The prostate metastasis suppressor gene NDRG1 differentially regulates cell motility and invasion.

作者信息

Sharma Anup, Mendonca Janet, Ying James, Kim Hea-Soo, Verdone James E, Zarif Jelani C, Carducci Michael, Hammers Hans, Pienta Kenneth J, Kachhap Sushant

机构信息

Prostate Cancer Program, Department of Oncology, The Sidney Kimmel Comprehensive Cancer Center, Johns Hopkins Medical Institutions, Baltimore, MD, USA.

Department of Urology, The James Buchanan Brady Urological Institute, The Johns Hopkins University, Baltimore, MD, USA.

出版信息

Mol Oncol. 2017 Jun;11(6):655-669. doi: 10.1002/1878-0261.12059. Epub 2017 May 2.

DOI:10.1002/1878-0261.12059
PMID:28371345
原文链接:https://pmc.ncbi.nlm.nih.gov/articles/PMC5467496/
Abstract

Experimental and clinical evidence suggests that N-myc downregulated gene 1 (NDRG1) functions as a suppressor of prostate cancer metastasis. Elucidating pathways that drive survival and invasiveness of NDRG1-deficient prostate cancer cells can help in designing therapeutics to target metastatic prostate cancer cells.
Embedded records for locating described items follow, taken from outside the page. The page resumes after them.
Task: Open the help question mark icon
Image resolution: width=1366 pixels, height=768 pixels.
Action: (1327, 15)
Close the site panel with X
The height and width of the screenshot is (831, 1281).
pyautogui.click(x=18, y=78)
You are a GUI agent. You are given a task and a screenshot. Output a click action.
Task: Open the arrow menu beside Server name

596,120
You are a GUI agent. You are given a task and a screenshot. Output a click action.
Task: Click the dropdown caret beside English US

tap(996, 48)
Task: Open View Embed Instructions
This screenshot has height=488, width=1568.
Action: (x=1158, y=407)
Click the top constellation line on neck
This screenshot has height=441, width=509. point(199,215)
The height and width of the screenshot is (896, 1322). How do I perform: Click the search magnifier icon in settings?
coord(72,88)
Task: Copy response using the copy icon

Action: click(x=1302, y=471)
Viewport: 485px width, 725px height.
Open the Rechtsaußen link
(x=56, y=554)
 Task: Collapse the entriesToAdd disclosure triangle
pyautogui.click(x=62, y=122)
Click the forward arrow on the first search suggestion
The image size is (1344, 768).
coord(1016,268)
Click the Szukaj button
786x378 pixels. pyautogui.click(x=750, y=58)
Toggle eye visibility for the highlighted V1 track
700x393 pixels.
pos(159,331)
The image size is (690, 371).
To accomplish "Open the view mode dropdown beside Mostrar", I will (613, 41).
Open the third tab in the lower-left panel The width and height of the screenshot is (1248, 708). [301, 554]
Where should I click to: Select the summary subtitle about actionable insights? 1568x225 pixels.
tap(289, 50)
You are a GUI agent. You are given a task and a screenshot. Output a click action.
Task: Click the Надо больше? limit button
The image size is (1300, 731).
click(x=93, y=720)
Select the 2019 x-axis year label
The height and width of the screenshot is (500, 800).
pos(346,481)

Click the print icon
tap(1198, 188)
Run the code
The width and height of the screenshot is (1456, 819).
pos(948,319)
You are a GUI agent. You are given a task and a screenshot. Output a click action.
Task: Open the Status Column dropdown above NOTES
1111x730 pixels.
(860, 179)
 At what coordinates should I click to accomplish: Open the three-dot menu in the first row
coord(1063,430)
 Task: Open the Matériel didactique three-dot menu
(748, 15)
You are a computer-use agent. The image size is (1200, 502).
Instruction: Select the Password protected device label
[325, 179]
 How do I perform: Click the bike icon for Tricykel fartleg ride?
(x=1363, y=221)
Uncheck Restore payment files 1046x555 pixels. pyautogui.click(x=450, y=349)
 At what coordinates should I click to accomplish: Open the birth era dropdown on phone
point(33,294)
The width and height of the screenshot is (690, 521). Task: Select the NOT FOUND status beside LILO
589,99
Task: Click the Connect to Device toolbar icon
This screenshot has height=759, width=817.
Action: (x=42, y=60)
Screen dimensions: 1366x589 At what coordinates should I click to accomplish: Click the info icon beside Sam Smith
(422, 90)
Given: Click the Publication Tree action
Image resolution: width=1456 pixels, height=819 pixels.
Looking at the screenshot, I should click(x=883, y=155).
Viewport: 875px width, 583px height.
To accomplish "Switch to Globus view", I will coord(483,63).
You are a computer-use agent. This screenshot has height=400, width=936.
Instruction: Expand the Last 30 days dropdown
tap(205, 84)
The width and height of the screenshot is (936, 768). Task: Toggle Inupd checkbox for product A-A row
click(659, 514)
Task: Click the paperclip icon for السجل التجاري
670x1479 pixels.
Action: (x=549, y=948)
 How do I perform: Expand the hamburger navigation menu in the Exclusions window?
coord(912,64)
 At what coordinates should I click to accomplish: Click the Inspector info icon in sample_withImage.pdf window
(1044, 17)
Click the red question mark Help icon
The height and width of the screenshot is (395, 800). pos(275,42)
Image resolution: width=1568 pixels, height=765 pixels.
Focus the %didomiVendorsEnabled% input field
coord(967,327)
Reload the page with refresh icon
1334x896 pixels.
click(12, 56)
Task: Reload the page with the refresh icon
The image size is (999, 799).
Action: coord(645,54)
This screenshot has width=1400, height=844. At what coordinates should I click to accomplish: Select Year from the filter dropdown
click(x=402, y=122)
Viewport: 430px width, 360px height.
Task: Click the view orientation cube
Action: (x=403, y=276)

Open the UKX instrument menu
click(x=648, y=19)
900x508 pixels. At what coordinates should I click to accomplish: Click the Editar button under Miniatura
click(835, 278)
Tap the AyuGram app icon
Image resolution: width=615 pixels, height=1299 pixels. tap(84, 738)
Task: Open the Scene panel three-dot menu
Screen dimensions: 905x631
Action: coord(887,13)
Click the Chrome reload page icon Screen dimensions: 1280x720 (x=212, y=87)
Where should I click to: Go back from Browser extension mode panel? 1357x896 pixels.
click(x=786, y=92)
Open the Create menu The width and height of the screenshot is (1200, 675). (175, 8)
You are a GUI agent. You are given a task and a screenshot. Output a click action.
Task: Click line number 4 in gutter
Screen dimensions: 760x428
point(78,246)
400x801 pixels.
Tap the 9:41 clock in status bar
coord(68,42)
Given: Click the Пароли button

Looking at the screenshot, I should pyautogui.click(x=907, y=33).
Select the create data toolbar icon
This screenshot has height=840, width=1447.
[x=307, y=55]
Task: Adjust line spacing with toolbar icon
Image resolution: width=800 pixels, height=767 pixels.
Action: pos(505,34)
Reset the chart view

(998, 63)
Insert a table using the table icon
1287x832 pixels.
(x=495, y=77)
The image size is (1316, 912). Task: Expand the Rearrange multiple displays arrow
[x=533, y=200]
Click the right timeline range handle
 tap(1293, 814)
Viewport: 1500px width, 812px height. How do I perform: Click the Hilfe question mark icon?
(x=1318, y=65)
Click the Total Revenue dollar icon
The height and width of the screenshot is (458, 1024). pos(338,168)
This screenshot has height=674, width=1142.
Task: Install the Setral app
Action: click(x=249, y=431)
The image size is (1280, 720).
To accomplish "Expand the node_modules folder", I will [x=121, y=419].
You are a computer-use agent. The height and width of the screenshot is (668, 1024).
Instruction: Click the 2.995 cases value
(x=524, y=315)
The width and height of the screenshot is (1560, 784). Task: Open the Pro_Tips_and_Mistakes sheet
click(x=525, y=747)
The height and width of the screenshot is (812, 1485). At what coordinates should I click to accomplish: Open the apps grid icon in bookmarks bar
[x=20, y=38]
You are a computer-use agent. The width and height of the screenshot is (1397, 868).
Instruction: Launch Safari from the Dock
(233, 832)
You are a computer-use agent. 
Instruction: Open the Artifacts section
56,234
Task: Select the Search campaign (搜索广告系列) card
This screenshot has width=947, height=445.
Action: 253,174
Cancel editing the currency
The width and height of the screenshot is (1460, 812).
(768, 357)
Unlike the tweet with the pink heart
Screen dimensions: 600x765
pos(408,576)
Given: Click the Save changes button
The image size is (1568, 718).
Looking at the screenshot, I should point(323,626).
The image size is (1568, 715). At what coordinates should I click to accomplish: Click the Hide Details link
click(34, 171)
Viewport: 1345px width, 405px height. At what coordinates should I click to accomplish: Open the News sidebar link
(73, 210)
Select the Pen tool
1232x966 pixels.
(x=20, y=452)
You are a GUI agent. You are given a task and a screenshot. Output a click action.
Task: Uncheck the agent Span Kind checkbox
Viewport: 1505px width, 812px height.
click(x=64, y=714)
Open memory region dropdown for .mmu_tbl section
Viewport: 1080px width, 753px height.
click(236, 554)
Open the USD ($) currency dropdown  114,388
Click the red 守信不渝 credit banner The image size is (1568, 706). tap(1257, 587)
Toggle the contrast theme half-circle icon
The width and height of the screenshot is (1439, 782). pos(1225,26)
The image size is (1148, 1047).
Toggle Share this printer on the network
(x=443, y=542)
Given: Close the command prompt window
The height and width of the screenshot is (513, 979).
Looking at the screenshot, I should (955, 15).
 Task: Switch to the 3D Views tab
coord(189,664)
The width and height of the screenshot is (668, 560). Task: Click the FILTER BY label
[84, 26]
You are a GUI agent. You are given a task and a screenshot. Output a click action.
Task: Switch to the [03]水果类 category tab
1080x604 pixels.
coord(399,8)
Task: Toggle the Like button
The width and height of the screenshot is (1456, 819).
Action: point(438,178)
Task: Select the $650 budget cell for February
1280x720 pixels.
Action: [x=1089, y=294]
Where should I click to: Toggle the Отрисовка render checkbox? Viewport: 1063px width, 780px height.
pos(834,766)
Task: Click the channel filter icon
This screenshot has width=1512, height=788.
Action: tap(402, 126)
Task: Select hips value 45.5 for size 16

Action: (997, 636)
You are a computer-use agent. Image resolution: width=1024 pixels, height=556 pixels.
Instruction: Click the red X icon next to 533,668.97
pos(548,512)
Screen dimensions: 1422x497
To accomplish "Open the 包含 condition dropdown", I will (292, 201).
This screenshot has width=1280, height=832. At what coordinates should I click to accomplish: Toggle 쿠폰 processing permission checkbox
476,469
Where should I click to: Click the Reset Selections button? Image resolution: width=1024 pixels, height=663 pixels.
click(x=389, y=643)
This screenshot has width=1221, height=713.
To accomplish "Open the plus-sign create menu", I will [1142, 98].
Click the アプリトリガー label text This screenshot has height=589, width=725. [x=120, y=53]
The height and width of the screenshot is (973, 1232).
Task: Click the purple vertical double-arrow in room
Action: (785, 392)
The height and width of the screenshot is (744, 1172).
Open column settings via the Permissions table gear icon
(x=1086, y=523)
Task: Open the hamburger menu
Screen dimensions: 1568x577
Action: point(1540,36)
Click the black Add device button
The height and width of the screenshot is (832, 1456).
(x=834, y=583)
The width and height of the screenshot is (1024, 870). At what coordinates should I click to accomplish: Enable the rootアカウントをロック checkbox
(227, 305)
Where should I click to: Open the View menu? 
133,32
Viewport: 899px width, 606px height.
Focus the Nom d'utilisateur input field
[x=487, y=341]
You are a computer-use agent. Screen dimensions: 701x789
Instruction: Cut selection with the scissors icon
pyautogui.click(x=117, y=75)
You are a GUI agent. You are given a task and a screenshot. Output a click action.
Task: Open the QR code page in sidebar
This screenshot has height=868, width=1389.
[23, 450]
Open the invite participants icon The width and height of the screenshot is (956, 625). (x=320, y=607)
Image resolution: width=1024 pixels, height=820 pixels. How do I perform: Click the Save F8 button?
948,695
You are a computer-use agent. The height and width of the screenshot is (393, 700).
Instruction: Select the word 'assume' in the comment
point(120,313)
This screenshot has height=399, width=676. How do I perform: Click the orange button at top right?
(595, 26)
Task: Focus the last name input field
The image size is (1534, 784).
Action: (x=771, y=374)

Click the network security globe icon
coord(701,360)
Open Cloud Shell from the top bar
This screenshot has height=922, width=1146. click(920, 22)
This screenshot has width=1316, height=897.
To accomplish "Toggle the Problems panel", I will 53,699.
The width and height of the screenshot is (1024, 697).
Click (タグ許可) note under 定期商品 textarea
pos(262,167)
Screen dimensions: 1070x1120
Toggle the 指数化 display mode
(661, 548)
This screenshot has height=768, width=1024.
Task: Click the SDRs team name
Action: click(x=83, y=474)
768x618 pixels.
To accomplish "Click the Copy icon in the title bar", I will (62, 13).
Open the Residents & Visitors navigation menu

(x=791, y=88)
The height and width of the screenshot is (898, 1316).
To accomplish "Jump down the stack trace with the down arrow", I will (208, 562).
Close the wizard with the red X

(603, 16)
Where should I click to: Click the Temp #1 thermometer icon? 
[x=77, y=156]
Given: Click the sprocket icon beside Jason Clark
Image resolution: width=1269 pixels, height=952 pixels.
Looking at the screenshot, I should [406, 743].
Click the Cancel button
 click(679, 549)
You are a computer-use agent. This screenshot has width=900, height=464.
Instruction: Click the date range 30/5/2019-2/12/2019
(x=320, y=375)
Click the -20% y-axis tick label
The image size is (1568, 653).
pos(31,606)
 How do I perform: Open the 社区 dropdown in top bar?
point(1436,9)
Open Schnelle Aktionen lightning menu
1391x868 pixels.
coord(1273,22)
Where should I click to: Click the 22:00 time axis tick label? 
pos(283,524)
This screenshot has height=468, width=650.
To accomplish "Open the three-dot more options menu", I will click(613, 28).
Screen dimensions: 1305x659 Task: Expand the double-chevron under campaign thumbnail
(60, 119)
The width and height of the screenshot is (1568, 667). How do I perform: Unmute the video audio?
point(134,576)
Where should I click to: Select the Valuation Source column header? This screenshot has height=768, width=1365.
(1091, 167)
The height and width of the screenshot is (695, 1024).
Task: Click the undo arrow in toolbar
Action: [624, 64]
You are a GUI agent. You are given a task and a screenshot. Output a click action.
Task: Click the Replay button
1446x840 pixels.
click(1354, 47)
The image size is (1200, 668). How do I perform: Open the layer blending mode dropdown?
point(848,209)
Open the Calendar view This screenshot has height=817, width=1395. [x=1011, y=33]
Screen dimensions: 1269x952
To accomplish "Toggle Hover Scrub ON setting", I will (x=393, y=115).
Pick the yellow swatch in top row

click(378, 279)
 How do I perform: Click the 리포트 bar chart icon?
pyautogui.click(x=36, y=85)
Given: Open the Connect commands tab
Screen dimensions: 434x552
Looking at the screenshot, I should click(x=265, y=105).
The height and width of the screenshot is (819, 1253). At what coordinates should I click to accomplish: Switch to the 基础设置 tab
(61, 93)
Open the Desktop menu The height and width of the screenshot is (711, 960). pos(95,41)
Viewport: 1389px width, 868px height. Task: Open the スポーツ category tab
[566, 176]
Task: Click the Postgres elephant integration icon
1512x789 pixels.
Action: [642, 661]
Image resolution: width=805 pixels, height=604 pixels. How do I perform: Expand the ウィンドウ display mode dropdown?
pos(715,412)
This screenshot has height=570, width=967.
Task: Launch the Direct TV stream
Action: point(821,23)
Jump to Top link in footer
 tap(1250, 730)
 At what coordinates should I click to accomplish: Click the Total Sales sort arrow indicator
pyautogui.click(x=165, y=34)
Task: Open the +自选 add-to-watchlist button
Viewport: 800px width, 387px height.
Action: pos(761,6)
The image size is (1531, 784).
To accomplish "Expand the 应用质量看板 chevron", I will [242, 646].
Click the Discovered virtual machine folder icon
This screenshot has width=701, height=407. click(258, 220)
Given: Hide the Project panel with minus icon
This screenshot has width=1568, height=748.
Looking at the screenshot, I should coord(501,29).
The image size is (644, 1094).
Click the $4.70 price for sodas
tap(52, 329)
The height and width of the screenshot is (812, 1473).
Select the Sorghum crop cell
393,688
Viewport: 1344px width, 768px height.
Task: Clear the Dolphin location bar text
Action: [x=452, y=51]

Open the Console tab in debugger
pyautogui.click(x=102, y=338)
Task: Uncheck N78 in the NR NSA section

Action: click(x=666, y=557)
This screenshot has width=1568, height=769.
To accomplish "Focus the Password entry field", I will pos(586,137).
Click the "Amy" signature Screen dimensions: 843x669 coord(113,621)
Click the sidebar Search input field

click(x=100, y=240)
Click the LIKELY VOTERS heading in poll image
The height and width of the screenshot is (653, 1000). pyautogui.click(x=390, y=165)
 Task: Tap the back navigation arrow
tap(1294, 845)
However, the molecular mechanisms that lead NDRG1-deficient prostate cancer cells to increased invasiveness remain largely unknown. In this study, we demonstrate that NDRG1-deficient prostate tumors have decreased integrin expression and reduced cell adhesion and motility. Our data indicate that loss of NDRG1 differentially affects Rho GTPases. Specifically, there is a downregulation of active RhoA and Rac1 GTPases with a concomitant upregulation of active Cdc42 in NDRG1-deficient cells. Live cell imaging using a fluorescent sensor that binds to polymerized actin revealed that NDRG1-deficient cells have restricted actin dynamics, thereby affecting cell migration. These cellular and molecular characteristics are in sharp contrast to what is expected after loss of a metastasis suppressor. We further demonstrate that NDRG1-deficient cells have increased resistance to anoikis and increased invasiveness which is independent of its elevated Cdc42 activity. Furthermore, NDRG1 regulates expression and glycosylation of EMMPRIN, a master regulator of matrix metalloproteases. NDRG1 deficiency leads to an increase in EMMPRIN expression with a concomitant increase in matrix metalloproteases and thus invadopodial activity. Using a three-dimensional invasion assay and an in vivo metastasis assay for human prostate xenografts, we demonstrate that NDRG1-deficient prostate cancer cells exhibit a collective invasion phenotype and are highly invasive. Thus, our findings provide novel insights suggesting that loss of NDRG1 leads to a decrease in actin-mediated cellular motility but an increase in cellular invasion, resulting in increased tumor dissemination which positively impacts metastatic outcome.

摘要

实验和临床证据表明,N - myc下调基因1(NDRG1)作为前列腺癌转移的抑制因子发挥作用。阐明驱动NDRG1缺陷型前列腺癌细胞存活和侵袭的途径有助于设计针对转移性前列腺癌细胞的治疗方法。然而,导致NDRG1缺陷型前列腺癌细胞侵袭性增加的分子机制在很大程度上仍不清楚。在本研究中,我们证明NDRG1缺陷型前列腺肿瘤中整合素表达降低,细胞粘附和运动性减弱。我们的数据表明,NDRG1的缺失对Rho GTP酶有不同的影响。具体而言,在NDRG1缺陷型细胞中,活性RhoA和Rac1 GTP酶下调,同时活性Cdc42上调。使用与聚合肌动蛋白结合的荧光传感器进行活细胞成像显示,NDRG1缺陷型细胞的肌动蛋白动力学受限,从而影响细胞迁移。这些细胞和分子特征与转移抑制因子缺失后的预期形成鲜明对比。我们进一步证明,NDRG1缺陷型细胞对失巢凋亡的抗性增加且侵袭性增加,这与其升高的Cdc42活性无关。此外,NDRG1调节基质金属蛋白酶的主要调节因子EMMPRIN的表达和糖基化。NDRG1缺陷导致EMMPRIN表达增加,同时基质金属蛋白酶增加,从而导致侵袭伪足活性增加。使用三维侵袭试验和人前列腺异种移植的体内转移试验,我们证明NDRG1缺陷型前列腺癌细胞表现出集体侵袭表型且具有高度侵袭性。因此,我们的研究结果提供了新的见解,表明NDRG1的缺失导致肌动蛋白介导的细胞运动性降低,但细胞侵袭增加,导致肿瘤扩散增加,这对转移结果产生积极影响。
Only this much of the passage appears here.